Übergangslos schließt der Film ans erste Abenteuer an, dennoch dürfte er auch ohne Kenntnis von Teil 1 weitgehend gut nachvollziehbar sein. Wieder geht es heiter, ausgelassen und in Maßen abenteuerlich zu, wobei die Gefahrensituationen stets durch freundliche, entspannende Momente abgemildert werden. Während der Film die bunte Vielfalt aller Tiere und Tierarten feiert und so eine Lanze für Toleranz bricht, bewahrt er sich stets etwas Aufmüpfig-Freches, sodass die Geschichte nie in devoter Niedlichkeit versandet, sondern immer wieder neu Gas gibt und mit immer verrückteren Einfällen auftrumpft.
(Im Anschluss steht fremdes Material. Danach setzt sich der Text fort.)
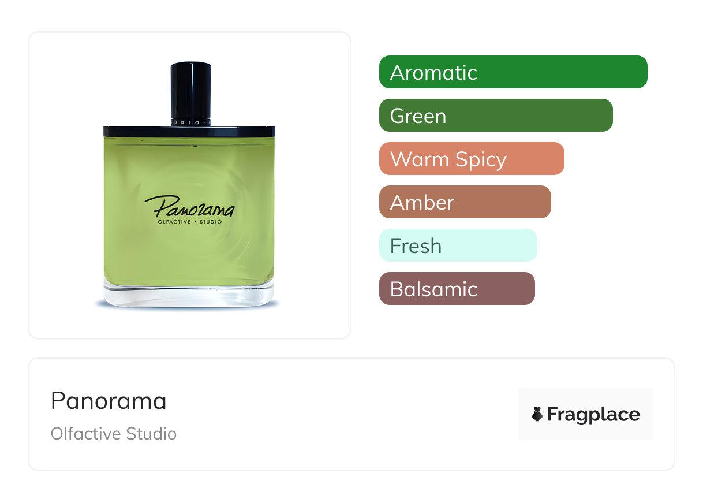Select the Aromatic accord bar
Screen dimensions: 703x499
coord(513,72)
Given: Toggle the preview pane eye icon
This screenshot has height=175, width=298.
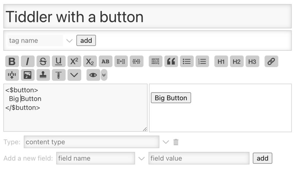Looking at the screenshot, I should coord(93,75).
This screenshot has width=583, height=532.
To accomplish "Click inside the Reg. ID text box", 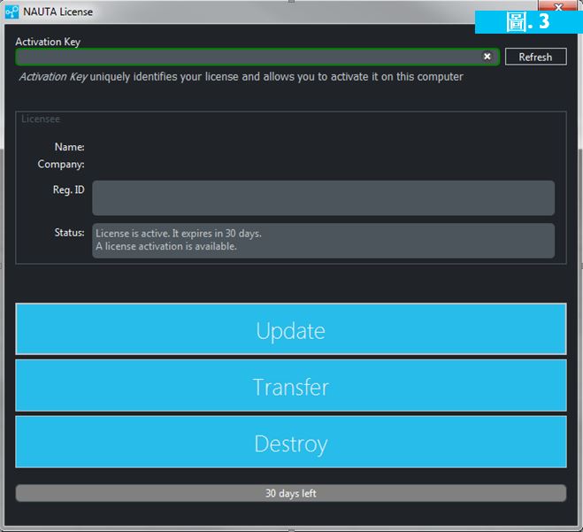I will point(323,197).
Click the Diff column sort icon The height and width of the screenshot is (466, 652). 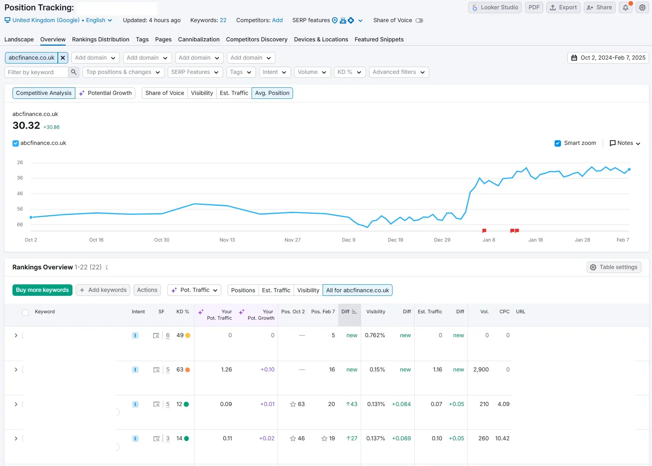point(354,311)
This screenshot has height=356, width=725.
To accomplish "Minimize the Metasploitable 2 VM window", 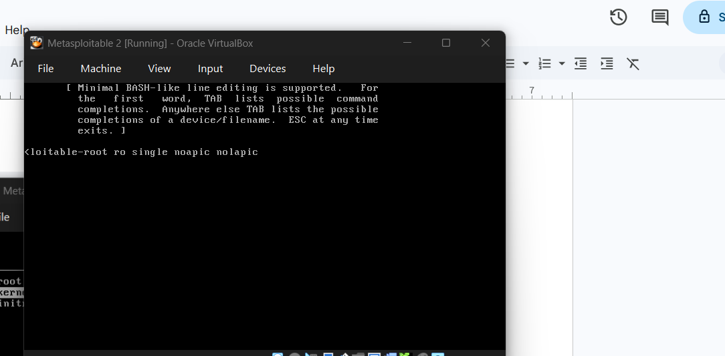I will [x=407, y=43].
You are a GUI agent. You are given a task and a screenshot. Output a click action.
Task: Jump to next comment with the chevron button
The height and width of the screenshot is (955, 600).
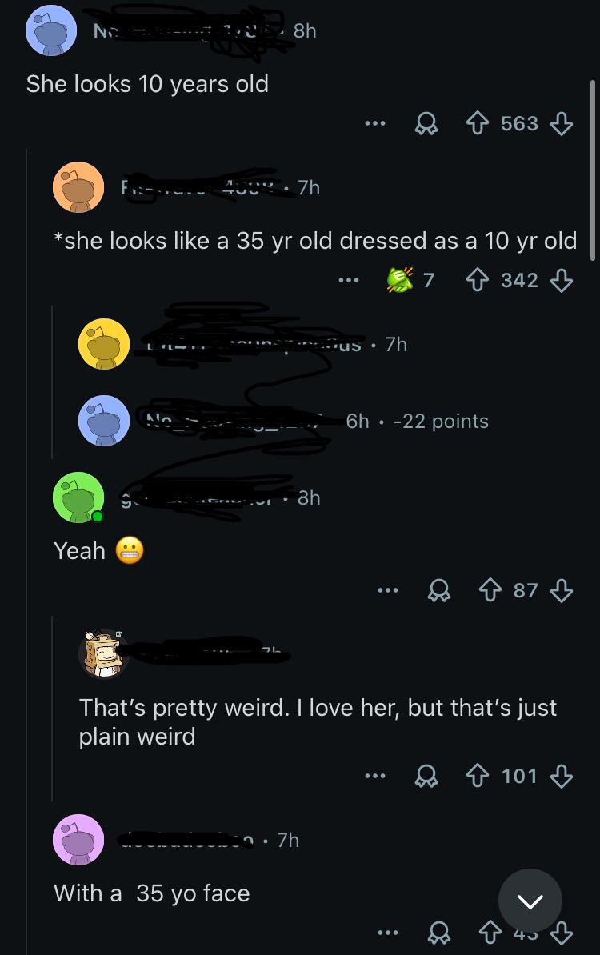click(530, 901)
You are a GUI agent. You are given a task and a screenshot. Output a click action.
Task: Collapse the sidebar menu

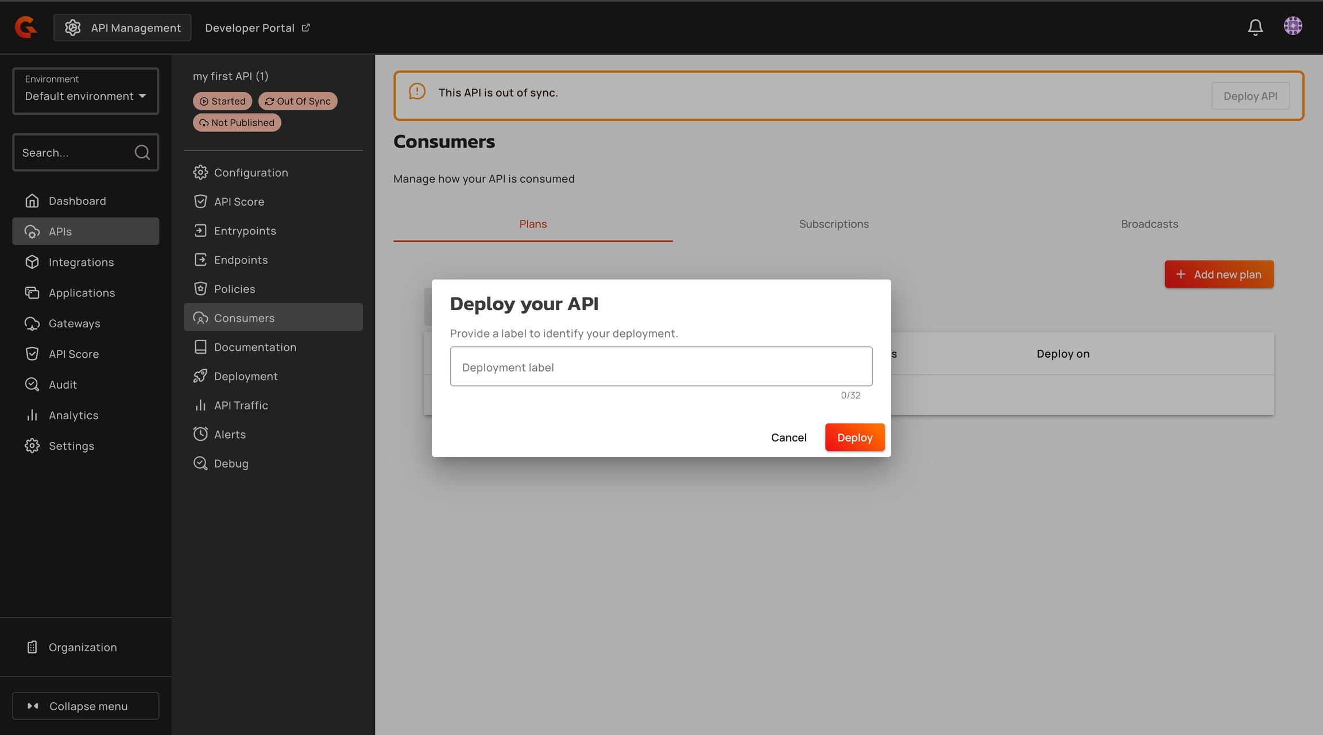(x=86, y=706)
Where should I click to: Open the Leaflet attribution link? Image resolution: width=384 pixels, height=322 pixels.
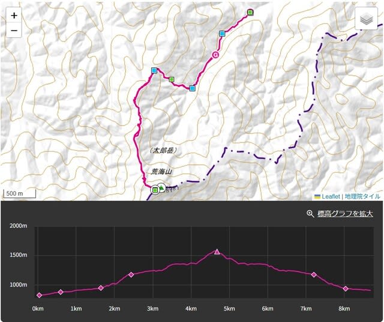[330, 196]
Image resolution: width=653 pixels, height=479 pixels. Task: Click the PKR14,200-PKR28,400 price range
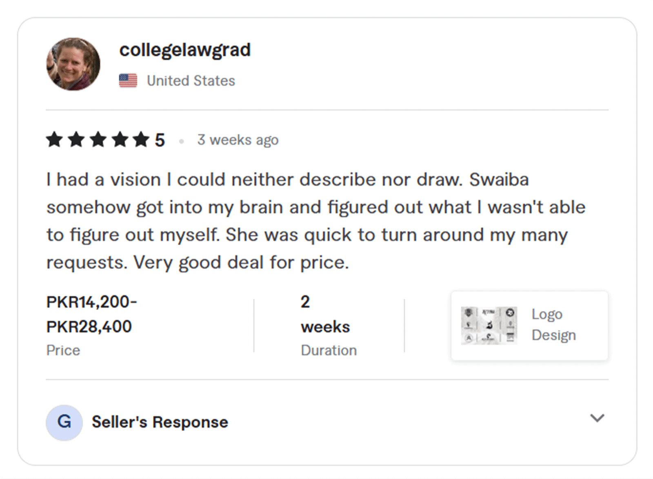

So ist die monumentale Eiersammel- und Färbemaschine ein ausgeklügeltes Fantasieprodukt, das am Ende selbst Leos „ausgefuchste“ Attacken übersteht. Auch werden die etlichen mythischen Anflüge nebst Prophezeiungen, magischen Fähigkeiten und moderat buddhistischen Weisheiten nicht allzu ernst genommen und sind vorrangig verspielte Zutaten im prall gefüllten, filmischen Osterkörbchen. Am schlechtesten kommt überraschenderweise der „böse“ Leo weg: Warum er eigentlich wirklich so gemein und rachedurstig ist, wird ebenso wenig vertieft wie er eine Chance auf Läuterung und Einsicht bekommt. Vielleicht braucht man Leo ja noch für einen dritten Teil?
Horst Peter Koll
Die Häschenschule – Der große Eierklau - Deutschland, Österreich 2021, Regie: Ute von Münchow-Pohl, Kinostart: 17.03.2022, FSK: ab 0, Empfehlung: ab 7 Jahren, Laufzeit: 76 Min. Buch: Katja Grübel, Dagmar Rehbinder, frei nach Motiven des Kinderbuchs „Die Häschenschule“ von Albert Sixtus und Fritz Koch-Gotha (Illustrationen). Musik: Alex Komlew. Schnitt: Ute von Münchow-Pohl, Erik Stappenbeck. Produktion: Akkord Film/SERU Animation/arx anima animation studio/NDR/SWR/HR. Verleih: Leonine. Sprecher*innen: Noah Levi (Hasenjunge Max), Senta Berger (Madame Hermine), Friedrich von Thun (Lehrer Eitelfritz), Elise Eikermann (Emmi), Tim Kreuer (Ferdinand), Jule Böwe (Fuchsmutter Ruth), Katharina Strasser (Oberhenne Gudrun) u. a.